[Records shown Boundary: Start]

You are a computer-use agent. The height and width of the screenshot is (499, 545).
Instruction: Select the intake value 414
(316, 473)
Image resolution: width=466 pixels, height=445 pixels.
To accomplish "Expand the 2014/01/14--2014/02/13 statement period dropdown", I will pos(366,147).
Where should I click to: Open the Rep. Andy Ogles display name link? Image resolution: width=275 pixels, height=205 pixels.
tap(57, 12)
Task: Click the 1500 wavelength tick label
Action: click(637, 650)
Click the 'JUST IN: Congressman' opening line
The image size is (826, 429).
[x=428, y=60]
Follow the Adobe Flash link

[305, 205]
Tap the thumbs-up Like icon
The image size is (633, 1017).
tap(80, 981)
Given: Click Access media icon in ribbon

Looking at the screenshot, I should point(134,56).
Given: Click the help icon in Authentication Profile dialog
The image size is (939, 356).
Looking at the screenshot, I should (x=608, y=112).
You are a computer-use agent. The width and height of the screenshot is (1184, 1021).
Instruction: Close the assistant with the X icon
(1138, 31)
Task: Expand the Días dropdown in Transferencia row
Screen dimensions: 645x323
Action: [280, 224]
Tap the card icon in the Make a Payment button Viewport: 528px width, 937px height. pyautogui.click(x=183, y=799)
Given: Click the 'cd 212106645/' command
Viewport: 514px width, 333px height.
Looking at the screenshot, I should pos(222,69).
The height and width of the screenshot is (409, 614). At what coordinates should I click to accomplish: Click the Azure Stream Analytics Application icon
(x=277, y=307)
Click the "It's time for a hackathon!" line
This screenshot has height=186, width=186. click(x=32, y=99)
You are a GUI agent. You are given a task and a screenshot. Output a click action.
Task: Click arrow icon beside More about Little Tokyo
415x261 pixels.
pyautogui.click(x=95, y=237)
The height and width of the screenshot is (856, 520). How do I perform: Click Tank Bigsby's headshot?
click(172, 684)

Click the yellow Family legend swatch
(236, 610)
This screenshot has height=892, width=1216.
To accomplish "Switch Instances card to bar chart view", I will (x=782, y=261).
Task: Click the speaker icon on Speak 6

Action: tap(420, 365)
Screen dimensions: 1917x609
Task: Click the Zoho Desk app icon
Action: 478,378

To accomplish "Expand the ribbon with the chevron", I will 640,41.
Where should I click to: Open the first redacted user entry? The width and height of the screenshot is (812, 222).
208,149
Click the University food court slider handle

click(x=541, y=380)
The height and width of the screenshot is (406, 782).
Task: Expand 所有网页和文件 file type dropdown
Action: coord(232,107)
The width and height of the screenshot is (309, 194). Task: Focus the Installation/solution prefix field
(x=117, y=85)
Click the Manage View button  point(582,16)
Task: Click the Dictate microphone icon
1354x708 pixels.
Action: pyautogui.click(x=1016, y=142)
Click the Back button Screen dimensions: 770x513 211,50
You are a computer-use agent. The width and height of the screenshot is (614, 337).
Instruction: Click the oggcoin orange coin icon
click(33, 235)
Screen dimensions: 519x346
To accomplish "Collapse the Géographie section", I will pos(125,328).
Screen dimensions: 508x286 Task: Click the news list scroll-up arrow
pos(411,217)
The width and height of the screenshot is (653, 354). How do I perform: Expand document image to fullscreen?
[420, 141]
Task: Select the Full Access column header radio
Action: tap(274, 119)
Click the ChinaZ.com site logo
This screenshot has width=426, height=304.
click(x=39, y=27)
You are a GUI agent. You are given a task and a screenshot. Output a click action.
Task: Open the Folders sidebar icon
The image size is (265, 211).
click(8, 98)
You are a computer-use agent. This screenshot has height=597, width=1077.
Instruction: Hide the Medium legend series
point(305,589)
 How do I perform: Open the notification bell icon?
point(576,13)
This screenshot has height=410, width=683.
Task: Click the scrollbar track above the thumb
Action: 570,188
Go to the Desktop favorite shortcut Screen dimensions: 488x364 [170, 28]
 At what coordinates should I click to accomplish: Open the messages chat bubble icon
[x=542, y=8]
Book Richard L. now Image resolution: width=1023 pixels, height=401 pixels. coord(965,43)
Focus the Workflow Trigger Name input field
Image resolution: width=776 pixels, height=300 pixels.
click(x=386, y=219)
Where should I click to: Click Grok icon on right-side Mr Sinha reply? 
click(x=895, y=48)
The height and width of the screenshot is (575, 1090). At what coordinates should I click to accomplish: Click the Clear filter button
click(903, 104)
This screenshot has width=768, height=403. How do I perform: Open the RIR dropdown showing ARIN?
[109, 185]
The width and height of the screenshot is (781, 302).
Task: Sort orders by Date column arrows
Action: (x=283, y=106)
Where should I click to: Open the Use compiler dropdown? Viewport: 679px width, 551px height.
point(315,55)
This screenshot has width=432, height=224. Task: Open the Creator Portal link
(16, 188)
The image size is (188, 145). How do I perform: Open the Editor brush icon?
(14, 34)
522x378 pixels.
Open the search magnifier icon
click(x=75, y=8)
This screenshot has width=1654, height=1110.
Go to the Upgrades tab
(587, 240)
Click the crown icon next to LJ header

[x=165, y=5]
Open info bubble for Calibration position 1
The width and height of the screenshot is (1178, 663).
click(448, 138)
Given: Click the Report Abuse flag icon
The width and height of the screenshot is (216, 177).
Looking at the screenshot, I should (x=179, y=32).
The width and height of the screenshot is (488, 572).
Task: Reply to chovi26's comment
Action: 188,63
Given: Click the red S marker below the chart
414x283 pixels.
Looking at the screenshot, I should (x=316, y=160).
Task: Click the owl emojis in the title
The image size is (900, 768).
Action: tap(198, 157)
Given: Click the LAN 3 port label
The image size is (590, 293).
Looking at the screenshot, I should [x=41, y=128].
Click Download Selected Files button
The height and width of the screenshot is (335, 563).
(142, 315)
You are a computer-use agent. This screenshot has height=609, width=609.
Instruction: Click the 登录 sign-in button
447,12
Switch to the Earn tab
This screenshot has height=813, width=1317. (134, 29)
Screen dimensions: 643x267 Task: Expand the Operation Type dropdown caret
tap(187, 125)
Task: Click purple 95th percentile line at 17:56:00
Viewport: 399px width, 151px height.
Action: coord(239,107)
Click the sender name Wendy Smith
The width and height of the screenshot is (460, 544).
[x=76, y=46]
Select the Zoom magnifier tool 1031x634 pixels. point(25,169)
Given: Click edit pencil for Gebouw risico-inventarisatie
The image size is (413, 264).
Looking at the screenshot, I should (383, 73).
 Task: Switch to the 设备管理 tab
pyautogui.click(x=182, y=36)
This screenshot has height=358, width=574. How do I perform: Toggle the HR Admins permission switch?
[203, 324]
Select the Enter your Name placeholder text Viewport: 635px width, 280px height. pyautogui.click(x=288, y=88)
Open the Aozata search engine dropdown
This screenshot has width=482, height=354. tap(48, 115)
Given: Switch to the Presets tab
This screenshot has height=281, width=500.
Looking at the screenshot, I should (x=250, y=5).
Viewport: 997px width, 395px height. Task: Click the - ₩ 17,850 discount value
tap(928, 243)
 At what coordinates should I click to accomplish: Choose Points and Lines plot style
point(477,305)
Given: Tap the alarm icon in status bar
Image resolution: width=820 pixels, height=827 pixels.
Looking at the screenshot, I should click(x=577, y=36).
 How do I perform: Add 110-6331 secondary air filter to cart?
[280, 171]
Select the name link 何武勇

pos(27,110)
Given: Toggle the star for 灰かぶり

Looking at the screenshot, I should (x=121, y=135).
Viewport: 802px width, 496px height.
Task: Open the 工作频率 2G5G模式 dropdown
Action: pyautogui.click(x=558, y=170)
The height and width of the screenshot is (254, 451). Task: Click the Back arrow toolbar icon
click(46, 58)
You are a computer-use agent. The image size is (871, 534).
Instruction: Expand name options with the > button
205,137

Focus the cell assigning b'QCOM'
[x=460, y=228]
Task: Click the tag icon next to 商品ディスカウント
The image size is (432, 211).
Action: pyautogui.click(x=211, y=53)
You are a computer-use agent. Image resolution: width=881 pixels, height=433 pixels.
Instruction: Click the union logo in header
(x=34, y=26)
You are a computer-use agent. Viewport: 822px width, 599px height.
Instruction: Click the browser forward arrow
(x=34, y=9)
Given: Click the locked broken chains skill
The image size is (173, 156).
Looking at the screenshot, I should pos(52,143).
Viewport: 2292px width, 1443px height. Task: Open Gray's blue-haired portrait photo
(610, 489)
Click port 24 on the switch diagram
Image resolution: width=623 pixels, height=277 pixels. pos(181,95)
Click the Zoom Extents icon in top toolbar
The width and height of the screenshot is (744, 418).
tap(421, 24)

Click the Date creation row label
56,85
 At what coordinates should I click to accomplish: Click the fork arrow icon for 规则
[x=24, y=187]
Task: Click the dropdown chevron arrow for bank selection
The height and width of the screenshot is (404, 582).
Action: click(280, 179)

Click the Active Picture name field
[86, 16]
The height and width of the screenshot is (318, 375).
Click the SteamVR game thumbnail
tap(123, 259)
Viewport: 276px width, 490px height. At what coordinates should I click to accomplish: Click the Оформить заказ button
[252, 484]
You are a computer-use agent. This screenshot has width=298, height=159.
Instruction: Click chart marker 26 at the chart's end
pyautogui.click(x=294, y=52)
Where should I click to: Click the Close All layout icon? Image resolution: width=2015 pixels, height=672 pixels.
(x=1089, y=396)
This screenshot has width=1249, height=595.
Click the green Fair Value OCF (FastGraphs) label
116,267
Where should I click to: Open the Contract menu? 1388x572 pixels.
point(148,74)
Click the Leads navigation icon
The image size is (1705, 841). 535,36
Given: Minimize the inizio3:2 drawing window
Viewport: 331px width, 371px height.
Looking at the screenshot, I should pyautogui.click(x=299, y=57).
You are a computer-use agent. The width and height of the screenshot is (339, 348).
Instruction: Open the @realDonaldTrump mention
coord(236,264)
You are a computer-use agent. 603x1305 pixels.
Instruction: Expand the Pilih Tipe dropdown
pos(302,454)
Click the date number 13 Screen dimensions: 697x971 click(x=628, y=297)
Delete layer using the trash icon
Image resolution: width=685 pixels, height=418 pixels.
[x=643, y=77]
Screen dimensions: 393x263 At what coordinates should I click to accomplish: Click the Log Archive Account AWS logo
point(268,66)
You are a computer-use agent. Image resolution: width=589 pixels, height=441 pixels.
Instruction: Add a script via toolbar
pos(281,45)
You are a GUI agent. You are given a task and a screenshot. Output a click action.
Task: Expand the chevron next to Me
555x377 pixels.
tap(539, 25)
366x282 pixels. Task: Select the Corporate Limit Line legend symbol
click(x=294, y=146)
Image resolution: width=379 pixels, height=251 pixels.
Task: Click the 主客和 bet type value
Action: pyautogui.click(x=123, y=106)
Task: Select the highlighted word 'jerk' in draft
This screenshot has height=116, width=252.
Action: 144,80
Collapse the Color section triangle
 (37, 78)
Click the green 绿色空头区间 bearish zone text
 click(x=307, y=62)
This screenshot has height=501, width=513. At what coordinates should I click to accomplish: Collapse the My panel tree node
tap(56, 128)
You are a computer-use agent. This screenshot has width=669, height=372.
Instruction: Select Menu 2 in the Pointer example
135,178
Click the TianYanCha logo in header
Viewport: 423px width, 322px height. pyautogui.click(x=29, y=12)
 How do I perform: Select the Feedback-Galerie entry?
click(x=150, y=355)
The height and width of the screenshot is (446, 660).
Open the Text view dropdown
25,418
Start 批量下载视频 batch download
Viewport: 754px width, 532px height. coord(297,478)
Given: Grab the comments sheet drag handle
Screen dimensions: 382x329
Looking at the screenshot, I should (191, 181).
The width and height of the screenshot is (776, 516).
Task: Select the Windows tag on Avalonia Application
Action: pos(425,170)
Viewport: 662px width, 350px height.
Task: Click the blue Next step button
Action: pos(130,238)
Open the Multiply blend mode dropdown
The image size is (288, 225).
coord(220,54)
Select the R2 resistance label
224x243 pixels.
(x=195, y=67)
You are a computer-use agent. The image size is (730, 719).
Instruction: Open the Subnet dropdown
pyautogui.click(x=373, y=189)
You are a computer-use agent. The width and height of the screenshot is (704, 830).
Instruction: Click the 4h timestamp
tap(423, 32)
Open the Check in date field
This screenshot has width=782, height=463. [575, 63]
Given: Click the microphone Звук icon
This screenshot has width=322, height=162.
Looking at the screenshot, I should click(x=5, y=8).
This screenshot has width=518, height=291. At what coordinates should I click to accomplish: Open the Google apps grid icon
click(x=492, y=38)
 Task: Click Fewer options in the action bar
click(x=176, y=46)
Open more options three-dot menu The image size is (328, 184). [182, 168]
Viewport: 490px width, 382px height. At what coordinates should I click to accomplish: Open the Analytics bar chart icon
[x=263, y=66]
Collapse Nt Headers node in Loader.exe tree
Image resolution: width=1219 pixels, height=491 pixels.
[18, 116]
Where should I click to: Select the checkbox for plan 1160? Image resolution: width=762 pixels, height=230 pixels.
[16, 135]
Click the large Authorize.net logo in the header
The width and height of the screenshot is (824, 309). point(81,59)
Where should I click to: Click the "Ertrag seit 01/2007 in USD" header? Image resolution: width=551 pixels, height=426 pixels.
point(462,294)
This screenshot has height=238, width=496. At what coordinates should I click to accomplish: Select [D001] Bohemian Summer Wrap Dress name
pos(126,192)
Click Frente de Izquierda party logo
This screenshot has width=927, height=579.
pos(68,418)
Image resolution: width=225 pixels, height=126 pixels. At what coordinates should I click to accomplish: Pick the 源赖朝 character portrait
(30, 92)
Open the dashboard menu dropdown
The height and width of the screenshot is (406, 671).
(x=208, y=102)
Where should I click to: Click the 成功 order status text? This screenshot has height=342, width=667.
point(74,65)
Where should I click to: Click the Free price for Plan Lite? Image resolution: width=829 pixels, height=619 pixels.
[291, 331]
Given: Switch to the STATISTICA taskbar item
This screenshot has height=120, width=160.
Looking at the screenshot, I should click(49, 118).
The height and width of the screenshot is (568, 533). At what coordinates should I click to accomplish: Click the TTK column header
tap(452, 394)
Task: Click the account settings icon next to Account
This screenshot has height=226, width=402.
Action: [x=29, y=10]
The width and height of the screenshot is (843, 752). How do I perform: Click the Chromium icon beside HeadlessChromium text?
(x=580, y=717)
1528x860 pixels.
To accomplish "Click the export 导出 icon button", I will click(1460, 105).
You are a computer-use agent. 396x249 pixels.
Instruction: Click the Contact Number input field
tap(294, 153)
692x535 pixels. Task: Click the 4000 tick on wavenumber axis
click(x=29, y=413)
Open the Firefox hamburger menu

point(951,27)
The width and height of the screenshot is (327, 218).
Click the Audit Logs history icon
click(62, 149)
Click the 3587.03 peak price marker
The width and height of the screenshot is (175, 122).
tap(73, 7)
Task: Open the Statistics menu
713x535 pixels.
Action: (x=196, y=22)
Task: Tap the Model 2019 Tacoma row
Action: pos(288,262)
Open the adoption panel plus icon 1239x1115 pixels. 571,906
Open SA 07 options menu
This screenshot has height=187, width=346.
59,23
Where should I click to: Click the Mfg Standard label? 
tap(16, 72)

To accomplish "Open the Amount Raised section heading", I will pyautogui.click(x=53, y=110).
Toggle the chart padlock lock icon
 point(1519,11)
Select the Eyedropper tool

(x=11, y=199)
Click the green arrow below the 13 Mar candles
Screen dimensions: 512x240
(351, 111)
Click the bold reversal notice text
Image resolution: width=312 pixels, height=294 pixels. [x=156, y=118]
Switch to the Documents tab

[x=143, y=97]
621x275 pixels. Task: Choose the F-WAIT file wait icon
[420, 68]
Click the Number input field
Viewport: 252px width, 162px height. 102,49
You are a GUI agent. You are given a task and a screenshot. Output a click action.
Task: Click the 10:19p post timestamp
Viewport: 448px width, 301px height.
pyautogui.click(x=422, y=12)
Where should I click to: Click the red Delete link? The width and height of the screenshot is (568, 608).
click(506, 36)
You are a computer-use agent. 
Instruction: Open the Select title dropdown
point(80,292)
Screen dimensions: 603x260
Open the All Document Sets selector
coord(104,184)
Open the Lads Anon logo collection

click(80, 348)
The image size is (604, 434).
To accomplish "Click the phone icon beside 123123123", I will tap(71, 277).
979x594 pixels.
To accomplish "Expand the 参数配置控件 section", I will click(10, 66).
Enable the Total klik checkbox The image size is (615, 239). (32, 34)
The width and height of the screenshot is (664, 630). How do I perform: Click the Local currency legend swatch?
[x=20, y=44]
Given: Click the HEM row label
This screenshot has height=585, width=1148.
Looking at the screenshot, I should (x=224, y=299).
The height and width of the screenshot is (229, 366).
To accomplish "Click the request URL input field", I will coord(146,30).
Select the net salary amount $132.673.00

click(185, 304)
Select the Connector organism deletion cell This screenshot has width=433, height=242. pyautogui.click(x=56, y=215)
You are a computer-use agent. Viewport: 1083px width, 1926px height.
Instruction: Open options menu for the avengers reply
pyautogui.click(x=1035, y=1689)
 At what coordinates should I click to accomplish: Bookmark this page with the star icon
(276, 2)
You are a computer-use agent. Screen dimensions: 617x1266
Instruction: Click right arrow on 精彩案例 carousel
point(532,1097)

[Records shown Boundary: End]

* [Task statement]:
Report how many lines in the records hold the word "card", giving the number and nothing else.

* [Task solution]:
2